The alternative of tilting purchases toward MBS implies that the QE program would need to be quite protracted. Monthly supply of conventional 15yr, 30yr and 30yr GNMA has averaged about $85-90 billion over the past year and the Fed is already buying about $25 billion. The Fed might be able to buy another $40 billion without disrupting the market. Assuming that the Fed does a $600 billion program with 75% in MBS, it would need to buy $450 billion in mortgages, so in our estimation the program would need to last nearly a year.
UBS conclusion: We doubt the market would respond well to that prescription from Dr. Bernanke.
So given the impracticality of Twist, that leaves funding the ongoing enormous deficits directly. $50 billion a month would cover about half of next year's deficit. Who handles the rollover of maturing debt at these interest rates is another story, as the Fed has almost no maturing rollover. Little wonder that the Fed is pressured to monetize.
It will be a big week coming up. Goldman Sachs says the odds of a Fed QE is now 50% although it is not clear if it will be on September 12-13. I see the odds as very small, less than 20% for the simple reason that inflation expectations are rising and that it is too politically fraught (see Fed Under GOP Political Attack).
The big commercial short in the eurodollar just doesn't look like it anticipates a Fed easing at all. In reality the Fed needs to be much more hawkish at this inflation inflection point.

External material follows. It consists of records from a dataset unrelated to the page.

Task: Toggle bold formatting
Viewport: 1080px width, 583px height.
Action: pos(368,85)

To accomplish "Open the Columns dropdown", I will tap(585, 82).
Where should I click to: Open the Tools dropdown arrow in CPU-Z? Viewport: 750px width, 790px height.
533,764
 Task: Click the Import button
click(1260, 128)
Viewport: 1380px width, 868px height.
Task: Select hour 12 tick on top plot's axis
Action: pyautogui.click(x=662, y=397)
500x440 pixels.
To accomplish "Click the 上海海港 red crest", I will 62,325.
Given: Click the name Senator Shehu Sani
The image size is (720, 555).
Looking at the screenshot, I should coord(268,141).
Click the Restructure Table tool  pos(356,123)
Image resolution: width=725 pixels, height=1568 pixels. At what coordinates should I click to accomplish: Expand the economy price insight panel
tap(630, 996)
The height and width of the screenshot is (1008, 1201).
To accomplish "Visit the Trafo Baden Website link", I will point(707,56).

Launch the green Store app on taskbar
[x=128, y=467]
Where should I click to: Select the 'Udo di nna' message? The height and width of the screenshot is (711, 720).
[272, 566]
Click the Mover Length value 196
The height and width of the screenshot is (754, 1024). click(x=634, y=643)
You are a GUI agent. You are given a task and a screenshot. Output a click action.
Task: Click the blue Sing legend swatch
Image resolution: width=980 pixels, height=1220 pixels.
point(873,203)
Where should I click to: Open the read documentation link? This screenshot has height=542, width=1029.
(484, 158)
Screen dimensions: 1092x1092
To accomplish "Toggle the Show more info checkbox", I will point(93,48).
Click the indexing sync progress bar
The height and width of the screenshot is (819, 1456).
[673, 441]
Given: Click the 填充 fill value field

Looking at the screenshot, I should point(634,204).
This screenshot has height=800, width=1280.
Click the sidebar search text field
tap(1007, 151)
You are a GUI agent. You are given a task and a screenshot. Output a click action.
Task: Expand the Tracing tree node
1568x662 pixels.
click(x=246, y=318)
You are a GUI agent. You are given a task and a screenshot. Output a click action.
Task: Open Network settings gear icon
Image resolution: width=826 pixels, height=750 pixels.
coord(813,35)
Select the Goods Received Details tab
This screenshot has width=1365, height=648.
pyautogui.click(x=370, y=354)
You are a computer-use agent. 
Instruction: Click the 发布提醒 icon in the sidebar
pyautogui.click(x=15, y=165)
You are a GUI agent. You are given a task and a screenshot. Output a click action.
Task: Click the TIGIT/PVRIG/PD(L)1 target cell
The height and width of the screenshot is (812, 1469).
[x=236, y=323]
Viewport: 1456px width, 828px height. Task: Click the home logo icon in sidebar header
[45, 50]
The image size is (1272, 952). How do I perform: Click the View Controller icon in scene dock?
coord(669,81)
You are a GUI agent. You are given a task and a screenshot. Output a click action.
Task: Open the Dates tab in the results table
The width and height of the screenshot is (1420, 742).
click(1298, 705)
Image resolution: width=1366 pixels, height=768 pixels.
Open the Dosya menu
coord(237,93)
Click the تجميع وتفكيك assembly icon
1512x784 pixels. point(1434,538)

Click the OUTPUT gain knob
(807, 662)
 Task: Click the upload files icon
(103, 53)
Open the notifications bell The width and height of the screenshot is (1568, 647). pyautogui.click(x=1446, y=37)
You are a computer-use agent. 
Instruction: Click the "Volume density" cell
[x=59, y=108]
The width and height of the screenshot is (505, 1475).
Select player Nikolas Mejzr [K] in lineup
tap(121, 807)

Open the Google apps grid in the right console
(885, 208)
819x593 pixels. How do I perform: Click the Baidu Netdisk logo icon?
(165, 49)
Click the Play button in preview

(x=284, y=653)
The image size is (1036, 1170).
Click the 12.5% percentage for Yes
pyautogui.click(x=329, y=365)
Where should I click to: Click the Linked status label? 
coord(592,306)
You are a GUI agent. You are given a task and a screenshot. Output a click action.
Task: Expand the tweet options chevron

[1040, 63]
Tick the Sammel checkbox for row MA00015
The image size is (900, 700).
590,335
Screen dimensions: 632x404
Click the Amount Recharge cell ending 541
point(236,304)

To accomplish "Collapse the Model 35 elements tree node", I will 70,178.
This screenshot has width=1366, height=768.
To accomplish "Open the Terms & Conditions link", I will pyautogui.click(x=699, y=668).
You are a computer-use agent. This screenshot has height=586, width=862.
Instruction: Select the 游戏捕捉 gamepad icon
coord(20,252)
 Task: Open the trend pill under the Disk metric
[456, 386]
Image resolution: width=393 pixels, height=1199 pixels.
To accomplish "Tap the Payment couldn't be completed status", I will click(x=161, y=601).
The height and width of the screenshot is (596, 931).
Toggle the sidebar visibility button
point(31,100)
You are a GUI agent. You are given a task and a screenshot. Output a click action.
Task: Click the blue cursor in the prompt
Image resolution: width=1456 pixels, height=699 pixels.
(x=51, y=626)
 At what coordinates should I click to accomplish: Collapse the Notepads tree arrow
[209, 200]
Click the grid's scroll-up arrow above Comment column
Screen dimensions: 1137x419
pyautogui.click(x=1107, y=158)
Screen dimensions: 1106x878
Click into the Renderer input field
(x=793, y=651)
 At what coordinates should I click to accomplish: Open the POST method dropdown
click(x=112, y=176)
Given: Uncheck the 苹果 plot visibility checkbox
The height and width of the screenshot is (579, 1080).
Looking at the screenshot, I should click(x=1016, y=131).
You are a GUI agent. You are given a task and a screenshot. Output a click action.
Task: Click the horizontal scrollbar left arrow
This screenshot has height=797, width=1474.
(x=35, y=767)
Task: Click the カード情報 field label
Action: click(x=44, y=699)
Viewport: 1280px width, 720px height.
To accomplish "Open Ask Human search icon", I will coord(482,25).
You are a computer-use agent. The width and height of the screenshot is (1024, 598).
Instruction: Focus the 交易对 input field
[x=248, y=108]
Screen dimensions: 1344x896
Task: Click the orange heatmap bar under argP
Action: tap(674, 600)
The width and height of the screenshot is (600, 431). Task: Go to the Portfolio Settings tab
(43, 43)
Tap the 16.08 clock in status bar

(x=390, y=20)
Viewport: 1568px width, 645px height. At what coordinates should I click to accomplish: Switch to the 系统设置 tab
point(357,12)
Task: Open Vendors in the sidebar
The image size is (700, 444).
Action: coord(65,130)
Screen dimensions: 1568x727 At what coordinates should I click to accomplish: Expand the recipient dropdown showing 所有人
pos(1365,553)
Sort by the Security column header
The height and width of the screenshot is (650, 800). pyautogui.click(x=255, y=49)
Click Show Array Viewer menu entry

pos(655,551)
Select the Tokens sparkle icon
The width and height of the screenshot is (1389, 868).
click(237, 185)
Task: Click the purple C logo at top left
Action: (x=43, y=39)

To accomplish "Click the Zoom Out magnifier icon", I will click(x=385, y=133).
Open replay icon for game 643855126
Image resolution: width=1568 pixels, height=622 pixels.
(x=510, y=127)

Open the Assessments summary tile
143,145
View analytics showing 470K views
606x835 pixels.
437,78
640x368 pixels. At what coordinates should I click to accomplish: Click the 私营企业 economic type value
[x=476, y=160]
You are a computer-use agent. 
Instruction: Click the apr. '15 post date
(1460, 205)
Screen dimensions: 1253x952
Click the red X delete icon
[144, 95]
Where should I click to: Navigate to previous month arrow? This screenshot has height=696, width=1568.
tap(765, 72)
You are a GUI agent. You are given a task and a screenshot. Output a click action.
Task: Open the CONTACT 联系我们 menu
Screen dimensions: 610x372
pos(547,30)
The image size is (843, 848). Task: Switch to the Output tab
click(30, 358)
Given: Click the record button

Morgan Stanley put the odds as high 40% that the German court will kill the bailout fund on September 12. September 15 is a new moon, the night cover window for operations in the Middle East. JP Morgan puts the odds at 10-15% of an Israeli operation against Iran, although not necessarily next week. Finally, if the kleptocrats are going to flip the switch to influence the elections and bring in the "next phase": privatizations and neo-liberalism/shock doctrine, then the timing is approaching for a September economic, financial crisis. It is not at all clear how much upside is left in these thin, algo riddled markets should the Fed move and all the other scenarios be dodged. But the downside of a jailbreak is very large if it doesn't go according to script. I have a much larger index put position than normal now and am short December eurodollar futures.